Now, let's find the partial sums:
* $S_1$ means the sum of the first 1 term. So, $S_1 = a_1 = 1$.
* $S_2$ means the sum of the first 2 terms. So, $S_2 = a_1 + a_2 = 1 + 2 = 3$.
* $S_3$ means the sum of the first 3 terms. So, $S_3 = a_1 + a_2 + a_3 = 1 + 2 + 3 = 6$.
* $S_4$ means the sum of the first 4 terms. So, $S_4 = a_1 + a_2 + a_3 + a_4 = 1 + 2 + 3 + 4 = 10$.

Alternative answer

Answer:
$S_1 = 1$
$S_2 = 3$
$S_3 = 6$
$S_4 = 10$

Explain
This is a question about **partial sums of a series**. The solving step is:

First, we need to understand what "partial sums" mean. A partial sum is just adding up the first few terms of a list of numbers. The problem tells us that the $n$-th term, which we call $a_n$, is simply $n$. So, the first term ($a_1$) is 1, the second term ($a_2$) is 2, and so on.

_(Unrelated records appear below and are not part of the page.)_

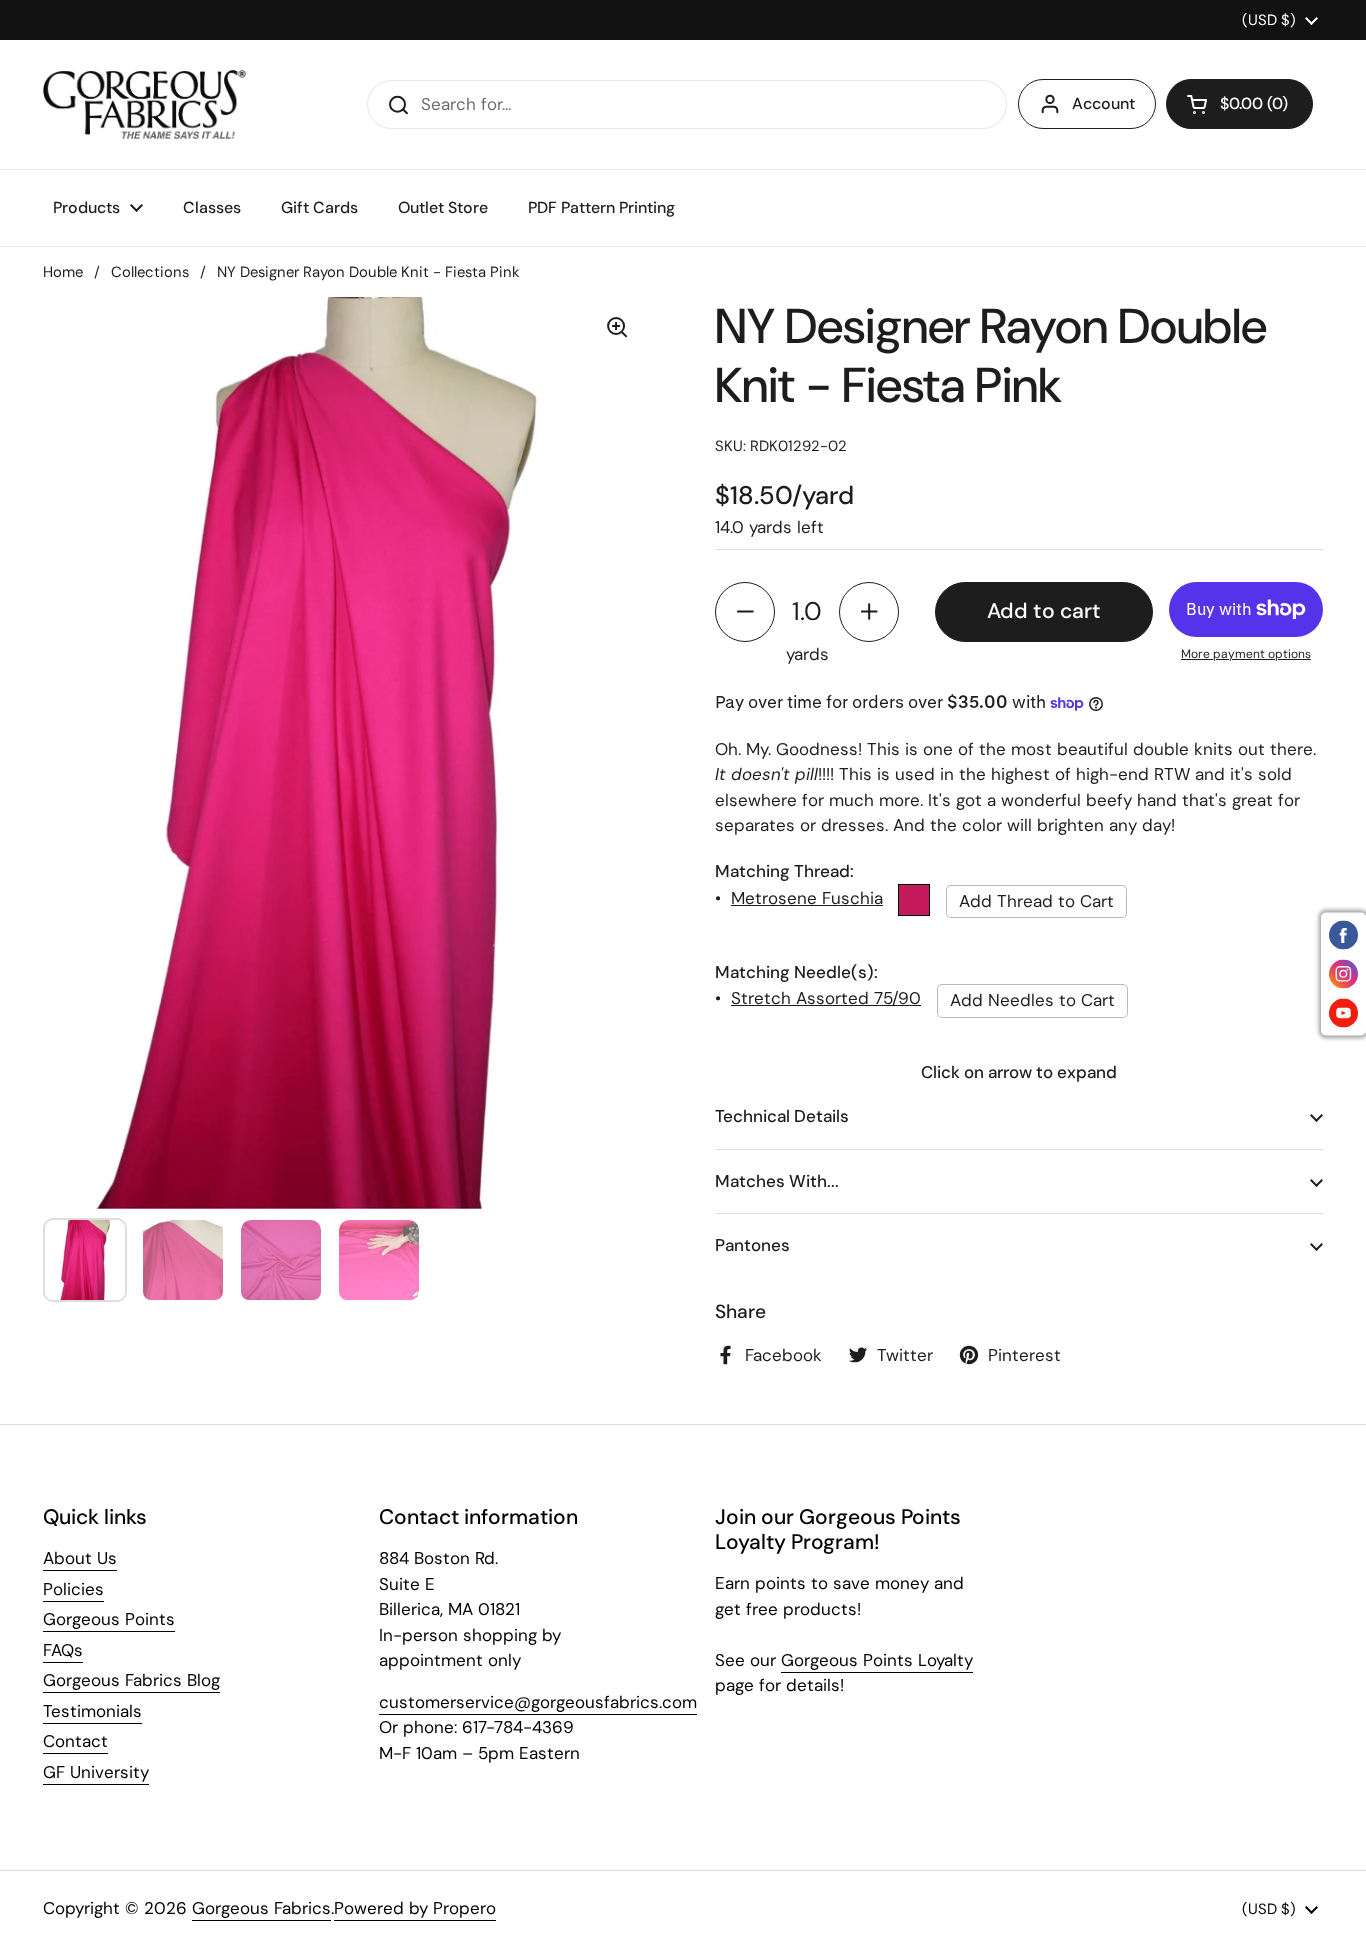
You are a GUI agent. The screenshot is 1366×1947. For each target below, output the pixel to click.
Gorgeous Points (109, 1619)
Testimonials (92, 1711)
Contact (75, 1741)
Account (1103, 103)
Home (63, 272)
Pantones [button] (752, 1245)
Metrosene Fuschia (807, 898)
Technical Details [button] (782, 1116)
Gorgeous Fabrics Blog (131, 1680)
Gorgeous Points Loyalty (877, 1660)
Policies (73, 1589)
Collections (150, 272)
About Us (80, 1558)
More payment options (1246, 654)
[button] (1239, 104)
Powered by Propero (415, 1908)
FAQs (63, 1650)
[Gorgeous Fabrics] (144, 104)
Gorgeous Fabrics (261, 1908)
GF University (96, 1772)
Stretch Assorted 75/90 (826, 998)
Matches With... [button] (777, 1181)
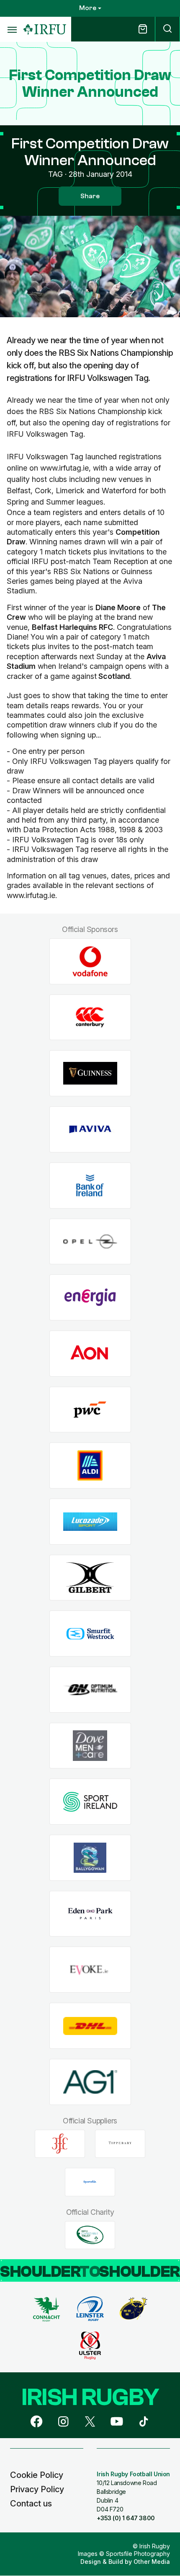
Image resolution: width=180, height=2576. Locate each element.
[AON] (90, 1353)
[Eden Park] (90, 1913)
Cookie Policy (36, 2475)
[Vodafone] (90, 961)
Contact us (31, 2503)
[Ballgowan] (90, 1858)
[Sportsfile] (90, 2182)
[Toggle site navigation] (11, 29)
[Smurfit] (90, 1633)
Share (90, 196)
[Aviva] (90, 1129)
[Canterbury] (90, 1017)
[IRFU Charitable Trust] (90, 2235)
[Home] (44, 29)
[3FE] (60, 2143)
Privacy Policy (37, 2489)
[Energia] (90, 1297)
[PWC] (90, 1409)
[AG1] (90, 2081)
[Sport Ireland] (90, 1801)
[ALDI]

1. To find the first partial sum ($S_1$), we just take the first term:
$S_1 = a_1 = 1$

2. To find the second partial sum ($S_2$), we add the first two terms:
$S_2 = a_1 + a_2 = 1 + 2 = 3$

3. To find the third partial sum ($S_3$), we add the first three terms:
$S_3 = a_1 + a_2 + a_3 = 1 + 2 + 3 = 6$

4. To find the fourth partial sum ($S_4$), we add the first four terms:
$S_4 = a_1 + a_2 + a_3 + a_4 = 1 + 2 + 3 + 4 = 10$

Alternative answer

Answer: $S_1 = 1$, $S_2 = 3$, $S_3 = 6$, $S_4 = 10$

Explain
This is a question about <partial sums>. The solving step is:

First, we need to know what partial sums are! A partial sum means we add up the terms of a series one by one.
The problem tells us that the $n$th term, $a_n$, is simply $n$. So:
The 1st term, $a_1$, is 1.
The 2nd term, $a_2$, is 2.
The 3rd term, $a_3$, is 3.
The 4th term, $a_4$, is 4.

Now, let's find the partial sums:
1. $S_1$ is just the first term: $S_1 = a_1 = 1$.
2. $S_2$ is the sum of the first two terms: $S_2 = a_1 + a_2 = 1 + 2 = 3$.
3. $S_3$ is the sum of the first three terms: $S_3 = a_1 + a_2 + a_3 = 1 + 2 + 3 = 6$.
4. $S_4$ is the sum of the first four terms: $S_4 = a_1 + a_2 + a_3 + a_4 = 1 + 2 + 3 + 4 = 10$.